- **What the exercise asks**:
Find every line below where the string "toolbar" shows up, and copy those lines.

══════

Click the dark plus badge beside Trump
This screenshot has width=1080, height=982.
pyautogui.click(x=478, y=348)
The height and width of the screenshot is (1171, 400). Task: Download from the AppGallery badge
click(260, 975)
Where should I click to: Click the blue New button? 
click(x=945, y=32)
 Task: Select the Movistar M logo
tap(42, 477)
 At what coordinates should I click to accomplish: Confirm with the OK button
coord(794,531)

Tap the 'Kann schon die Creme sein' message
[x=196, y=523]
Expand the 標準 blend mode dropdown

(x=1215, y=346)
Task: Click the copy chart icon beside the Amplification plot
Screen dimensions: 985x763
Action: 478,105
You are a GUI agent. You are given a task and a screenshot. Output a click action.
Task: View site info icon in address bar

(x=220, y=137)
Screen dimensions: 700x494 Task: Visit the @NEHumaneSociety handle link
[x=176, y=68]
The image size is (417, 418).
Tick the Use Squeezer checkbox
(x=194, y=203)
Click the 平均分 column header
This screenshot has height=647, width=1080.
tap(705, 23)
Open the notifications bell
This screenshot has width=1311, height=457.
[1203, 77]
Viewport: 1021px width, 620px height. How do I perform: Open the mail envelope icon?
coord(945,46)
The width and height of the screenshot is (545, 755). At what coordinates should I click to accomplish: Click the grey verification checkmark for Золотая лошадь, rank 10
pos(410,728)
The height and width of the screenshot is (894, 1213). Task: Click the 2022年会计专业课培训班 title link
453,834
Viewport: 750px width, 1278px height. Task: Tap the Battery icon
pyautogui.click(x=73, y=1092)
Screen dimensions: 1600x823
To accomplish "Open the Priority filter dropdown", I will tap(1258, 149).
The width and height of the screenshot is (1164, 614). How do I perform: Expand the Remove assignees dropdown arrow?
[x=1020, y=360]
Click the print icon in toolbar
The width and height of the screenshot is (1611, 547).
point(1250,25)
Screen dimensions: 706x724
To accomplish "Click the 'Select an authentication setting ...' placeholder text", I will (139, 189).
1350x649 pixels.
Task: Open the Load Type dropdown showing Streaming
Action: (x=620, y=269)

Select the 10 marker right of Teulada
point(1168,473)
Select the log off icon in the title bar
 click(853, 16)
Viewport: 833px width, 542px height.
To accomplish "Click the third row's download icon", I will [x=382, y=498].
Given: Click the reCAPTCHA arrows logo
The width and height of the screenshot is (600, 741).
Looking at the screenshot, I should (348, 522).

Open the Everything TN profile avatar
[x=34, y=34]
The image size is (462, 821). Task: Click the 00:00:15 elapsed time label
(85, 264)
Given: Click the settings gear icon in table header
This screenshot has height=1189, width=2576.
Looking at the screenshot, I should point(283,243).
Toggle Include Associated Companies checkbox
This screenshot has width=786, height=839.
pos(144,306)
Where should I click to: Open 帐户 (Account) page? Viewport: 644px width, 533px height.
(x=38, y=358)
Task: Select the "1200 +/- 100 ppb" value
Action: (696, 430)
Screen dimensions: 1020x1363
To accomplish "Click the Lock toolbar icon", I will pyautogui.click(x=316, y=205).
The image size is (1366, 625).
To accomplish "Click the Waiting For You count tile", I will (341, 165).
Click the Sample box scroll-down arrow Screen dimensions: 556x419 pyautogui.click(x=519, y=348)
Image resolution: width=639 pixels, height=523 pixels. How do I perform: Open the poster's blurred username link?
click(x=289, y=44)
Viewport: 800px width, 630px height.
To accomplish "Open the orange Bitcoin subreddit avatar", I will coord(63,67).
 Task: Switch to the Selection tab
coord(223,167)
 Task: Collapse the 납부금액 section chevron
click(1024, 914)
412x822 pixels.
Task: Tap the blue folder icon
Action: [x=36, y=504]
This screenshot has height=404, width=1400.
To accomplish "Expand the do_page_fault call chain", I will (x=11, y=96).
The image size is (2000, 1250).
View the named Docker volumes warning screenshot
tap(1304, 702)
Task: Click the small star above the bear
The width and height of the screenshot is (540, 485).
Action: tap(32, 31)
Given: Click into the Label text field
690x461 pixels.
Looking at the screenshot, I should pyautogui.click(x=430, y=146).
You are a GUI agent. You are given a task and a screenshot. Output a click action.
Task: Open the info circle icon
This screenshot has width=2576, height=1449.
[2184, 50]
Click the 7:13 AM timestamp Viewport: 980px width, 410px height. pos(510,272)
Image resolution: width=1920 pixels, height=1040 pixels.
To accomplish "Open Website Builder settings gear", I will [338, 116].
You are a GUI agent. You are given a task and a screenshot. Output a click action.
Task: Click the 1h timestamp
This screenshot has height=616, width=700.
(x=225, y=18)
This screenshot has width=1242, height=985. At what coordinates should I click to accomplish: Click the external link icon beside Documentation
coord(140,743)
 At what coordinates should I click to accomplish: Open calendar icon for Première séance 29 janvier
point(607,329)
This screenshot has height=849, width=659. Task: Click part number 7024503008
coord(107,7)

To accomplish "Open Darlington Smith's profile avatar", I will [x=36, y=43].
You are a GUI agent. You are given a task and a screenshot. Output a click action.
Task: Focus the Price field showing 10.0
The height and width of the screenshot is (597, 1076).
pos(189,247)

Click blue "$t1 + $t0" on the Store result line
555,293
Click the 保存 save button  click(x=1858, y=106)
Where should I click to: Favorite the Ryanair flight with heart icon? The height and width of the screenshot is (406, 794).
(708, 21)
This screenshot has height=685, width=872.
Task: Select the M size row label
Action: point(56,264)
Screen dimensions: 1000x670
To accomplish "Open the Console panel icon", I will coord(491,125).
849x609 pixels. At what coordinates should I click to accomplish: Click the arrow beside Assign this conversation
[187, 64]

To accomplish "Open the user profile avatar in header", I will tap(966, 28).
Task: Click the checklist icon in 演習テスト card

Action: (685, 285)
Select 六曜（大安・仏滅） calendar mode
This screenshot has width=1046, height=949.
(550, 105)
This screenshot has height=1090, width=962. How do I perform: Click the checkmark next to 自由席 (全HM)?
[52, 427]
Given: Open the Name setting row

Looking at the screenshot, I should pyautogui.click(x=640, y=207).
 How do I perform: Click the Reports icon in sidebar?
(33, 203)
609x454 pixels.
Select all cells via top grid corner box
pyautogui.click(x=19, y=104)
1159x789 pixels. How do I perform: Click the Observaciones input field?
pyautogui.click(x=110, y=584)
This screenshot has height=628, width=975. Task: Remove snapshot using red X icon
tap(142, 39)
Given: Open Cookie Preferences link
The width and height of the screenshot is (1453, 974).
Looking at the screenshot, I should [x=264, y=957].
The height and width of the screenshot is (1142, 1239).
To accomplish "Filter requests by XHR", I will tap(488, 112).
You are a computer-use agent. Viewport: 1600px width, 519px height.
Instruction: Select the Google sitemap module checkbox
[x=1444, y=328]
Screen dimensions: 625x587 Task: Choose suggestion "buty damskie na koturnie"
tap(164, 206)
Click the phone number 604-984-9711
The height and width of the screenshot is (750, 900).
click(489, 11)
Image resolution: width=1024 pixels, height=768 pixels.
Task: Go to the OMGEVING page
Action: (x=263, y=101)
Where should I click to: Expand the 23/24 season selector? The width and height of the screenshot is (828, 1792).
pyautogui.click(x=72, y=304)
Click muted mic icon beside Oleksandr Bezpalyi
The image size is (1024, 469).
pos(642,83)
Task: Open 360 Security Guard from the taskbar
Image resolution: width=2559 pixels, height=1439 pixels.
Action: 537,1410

══════

- **Solution**:
Click the print icon in toolbar
To accomplish "Click the Lock toolbar icon", I will pyautogui.click(x=316, y=205).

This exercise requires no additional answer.